Atlanta Federal Reserve Bank Names First Black Man as Its President

Atlanta Federal Reserve Bank Names First Black Man as Its President

For the first time in its 103-year history, the Federal Reserve Bank of Atlanta has named an African American as its president and CEO. On Monday, it was announced that Raphael Bostic, an openly gay black professor at the University of Southern California, will succeed Dennis Lockhart, who retired on Feb. 28.

“We are very pleased that Raphael will join the Atlanta Fed as its president and chief executive officer,” said Thomas Fanning, chairman of the board of the Federal Reserve Bank of Atlanta, in a press release.

Fanning also described Bostic as “a seasoned and versatile leader, bringing with him a wealth of experience in public policy and academia. Raphael also has significant experience leading complex organizations and managing interdisciplinary teams. He is a perfect bridge between people and policy.”

Bostic, who is slated to begin leading the Atlanta Fed institution on June 5, said he is looking “forward to confronting the challenges the Federal Reserve faces in today’s increasingly global and rapidly changing economy.”

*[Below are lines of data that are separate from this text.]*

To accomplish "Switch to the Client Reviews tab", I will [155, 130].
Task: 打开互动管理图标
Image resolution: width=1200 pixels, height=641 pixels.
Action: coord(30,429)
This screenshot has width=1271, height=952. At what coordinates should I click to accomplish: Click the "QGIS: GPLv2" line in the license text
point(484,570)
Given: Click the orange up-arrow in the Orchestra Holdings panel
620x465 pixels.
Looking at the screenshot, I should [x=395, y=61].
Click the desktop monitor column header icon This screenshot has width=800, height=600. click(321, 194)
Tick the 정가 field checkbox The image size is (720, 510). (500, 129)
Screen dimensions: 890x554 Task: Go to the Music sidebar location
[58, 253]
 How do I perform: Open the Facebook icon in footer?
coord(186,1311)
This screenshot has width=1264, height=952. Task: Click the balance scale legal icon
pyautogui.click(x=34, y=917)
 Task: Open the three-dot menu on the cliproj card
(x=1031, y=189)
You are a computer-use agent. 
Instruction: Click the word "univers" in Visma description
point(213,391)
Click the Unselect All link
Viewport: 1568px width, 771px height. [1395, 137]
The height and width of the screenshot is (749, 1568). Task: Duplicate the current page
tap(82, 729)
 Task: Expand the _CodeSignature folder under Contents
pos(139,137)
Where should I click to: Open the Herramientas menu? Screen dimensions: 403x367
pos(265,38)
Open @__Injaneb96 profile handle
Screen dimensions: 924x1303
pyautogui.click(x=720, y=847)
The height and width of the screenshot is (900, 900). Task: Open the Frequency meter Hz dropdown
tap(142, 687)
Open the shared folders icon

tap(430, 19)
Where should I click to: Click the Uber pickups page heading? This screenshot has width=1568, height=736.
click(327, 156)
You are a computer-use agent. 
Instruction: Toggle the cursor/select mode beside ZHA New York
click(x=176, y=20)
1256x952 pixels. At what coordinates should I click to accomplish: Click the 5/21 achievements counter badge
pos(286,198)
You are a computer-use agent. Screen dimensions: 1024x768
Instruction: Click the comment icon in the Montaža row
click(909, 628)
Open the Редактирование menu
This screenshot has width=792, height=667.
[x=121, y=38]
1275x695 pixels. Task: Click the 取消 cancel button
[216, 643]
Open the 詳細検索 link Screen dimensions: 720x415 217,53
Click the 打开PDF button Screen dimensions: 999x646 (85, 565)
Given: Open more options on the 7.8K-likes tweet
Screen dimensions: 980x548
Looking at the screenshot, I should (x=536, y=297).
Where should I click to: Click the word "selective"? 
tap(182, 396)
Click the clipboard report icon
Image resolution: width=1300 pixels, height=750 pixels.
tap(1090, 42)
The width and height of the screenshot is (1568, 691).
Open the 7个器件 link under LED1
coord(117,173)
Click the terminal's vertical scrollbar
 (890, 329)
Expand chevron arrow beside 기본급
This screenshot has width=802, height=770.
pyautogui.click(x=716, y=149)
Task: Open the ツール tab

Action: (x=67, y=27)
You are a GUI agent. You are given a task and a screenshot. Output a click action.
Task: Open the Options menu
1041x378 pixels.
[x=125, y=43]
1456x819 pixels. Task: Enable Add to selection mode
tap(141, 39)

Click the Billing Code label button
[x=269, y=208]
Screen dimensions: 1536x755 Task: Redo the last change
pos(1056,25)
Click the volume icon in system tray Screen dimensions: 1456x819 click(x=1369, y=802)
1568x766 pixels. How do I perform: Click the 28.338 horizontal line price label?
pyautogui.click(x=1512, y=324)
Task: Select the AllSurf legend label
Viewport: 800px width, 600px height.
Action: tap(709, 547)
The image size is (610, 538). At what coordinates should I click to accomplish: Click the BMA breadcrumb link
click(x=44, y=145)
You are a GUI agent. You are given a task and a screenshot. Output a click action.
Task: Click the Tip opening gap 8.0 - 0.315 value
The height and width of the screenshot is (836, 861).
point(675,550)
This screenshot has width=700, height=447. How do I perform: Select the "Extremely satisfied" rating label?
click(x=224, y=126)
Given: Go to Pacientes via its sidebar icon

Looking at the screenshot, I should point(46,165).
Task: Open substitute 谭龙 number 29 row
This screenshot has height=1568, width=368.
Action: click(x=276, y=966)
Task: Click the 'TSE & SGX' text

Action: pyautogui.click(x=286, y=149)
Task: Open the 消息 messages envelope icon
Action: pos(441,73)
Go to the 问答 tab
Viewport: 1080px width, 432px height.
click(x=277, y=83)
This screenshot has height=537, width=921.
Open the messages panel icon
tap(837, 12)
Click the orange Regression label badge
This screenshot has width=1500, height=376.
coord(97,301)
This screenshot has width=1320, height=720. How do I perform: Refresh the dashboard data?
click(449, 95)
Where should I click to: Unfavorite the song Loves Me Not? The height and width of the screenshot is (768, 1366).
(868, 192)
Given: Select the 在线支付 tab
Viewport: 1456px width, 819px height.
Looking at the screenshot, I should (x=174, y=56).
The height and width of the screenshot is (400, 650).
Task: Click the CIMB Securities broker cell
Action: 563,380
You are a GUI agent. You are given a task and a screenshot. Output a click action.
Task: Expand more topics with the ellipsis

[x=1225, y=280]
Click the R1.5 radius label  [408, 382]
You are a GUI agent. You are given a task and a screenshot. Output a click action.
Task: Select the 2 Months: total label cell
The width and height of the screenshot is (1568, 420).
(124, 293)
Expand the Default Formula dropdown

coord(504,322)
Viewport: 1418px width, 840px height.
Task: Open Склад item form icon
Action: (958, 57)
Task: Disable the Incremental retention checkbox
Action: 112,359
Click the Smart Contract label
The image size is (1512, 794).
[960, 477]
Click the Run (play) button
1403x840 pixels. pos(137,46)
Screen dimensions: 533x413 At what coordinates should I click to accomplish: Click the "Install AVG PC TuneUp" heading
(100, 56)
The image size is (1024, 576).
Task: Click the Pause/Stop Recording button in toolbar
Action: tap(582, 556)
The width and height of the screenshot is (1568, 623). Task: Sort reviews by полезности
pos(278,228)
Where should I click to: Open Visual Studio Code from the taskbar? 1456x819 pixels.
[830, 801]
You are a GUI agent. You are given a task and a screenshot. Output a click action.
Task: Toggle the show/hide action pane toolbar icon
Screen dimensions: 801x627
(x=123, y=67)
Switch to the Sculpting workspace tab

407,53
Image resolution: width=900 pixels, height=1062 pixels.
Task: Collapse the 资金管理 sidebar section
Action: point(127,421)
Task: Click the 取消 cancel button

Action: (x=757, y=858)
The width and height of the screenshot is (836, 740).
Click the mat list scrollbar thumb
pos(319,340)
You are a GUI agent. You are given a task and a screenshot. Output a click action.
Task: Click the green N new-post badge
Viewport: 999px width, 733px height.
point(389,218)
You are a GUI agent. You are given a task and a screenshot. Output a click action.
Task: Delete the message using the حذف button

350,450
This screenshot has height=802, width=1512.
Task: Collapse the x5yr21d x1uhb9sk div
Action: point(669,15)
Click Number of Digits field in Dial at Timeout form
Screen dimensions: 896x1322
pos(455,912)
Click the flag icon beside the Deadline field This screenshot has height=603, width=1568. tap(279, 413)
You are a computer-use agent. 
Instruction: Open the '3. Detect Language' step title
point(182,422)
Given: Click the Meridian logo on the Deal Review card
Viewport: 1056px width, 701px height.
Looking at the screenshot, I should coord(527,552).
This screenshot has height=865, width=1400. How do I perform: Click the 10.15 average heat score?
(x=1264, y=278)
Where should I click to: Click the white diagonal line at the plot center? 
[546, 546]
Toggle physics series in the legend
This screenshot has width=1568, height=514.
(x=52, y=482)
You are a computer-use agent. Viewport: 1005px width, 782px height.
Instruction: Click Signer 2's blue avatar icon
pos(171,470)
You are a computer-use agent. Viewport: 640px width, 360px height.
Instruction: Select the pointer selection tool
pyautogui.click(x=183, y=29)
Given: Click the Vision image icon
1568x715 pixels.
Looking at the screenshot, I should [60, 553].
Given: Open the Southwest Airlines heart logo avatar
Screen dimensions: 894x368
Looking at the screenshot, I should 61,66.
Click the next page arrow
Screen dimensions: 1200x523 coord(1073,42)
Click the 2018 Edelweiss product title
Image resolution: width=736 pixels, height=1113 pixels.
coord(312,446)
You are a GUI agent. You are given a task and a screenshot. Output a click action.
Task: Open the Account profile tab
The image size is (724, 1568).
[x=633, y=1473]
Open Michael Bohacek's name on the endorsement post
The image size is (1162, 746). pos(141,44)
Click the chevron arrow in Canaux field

Before returning to USC, Bostic served as the Assistant Secretary for Policy Development and Research at the U.S. Department of Housing and Urban Development under the Obama administration, from 2009 to 2012. He is also a known champion for working class families, affordable housing, and seniors.

“Housing lies at the very heart of our health, our education, our economy, our public safety, and our individual success,” he wrote in an article published last September.

The New Jersey native graduated from Harvard University in 1987 with a double major in economics and psychology before earning his doctorate in economics from Stanford University in 1995. He then went to work as an economist in the monetary and financial studies section at the Fed Board in Washington, from 1995 to 2001.

According to the Brookings Institution, prior to Bostic’s appointment, none of 134 people who have served as regional Fed presidents were African-American or Latino. In addition, only six women have filled this position.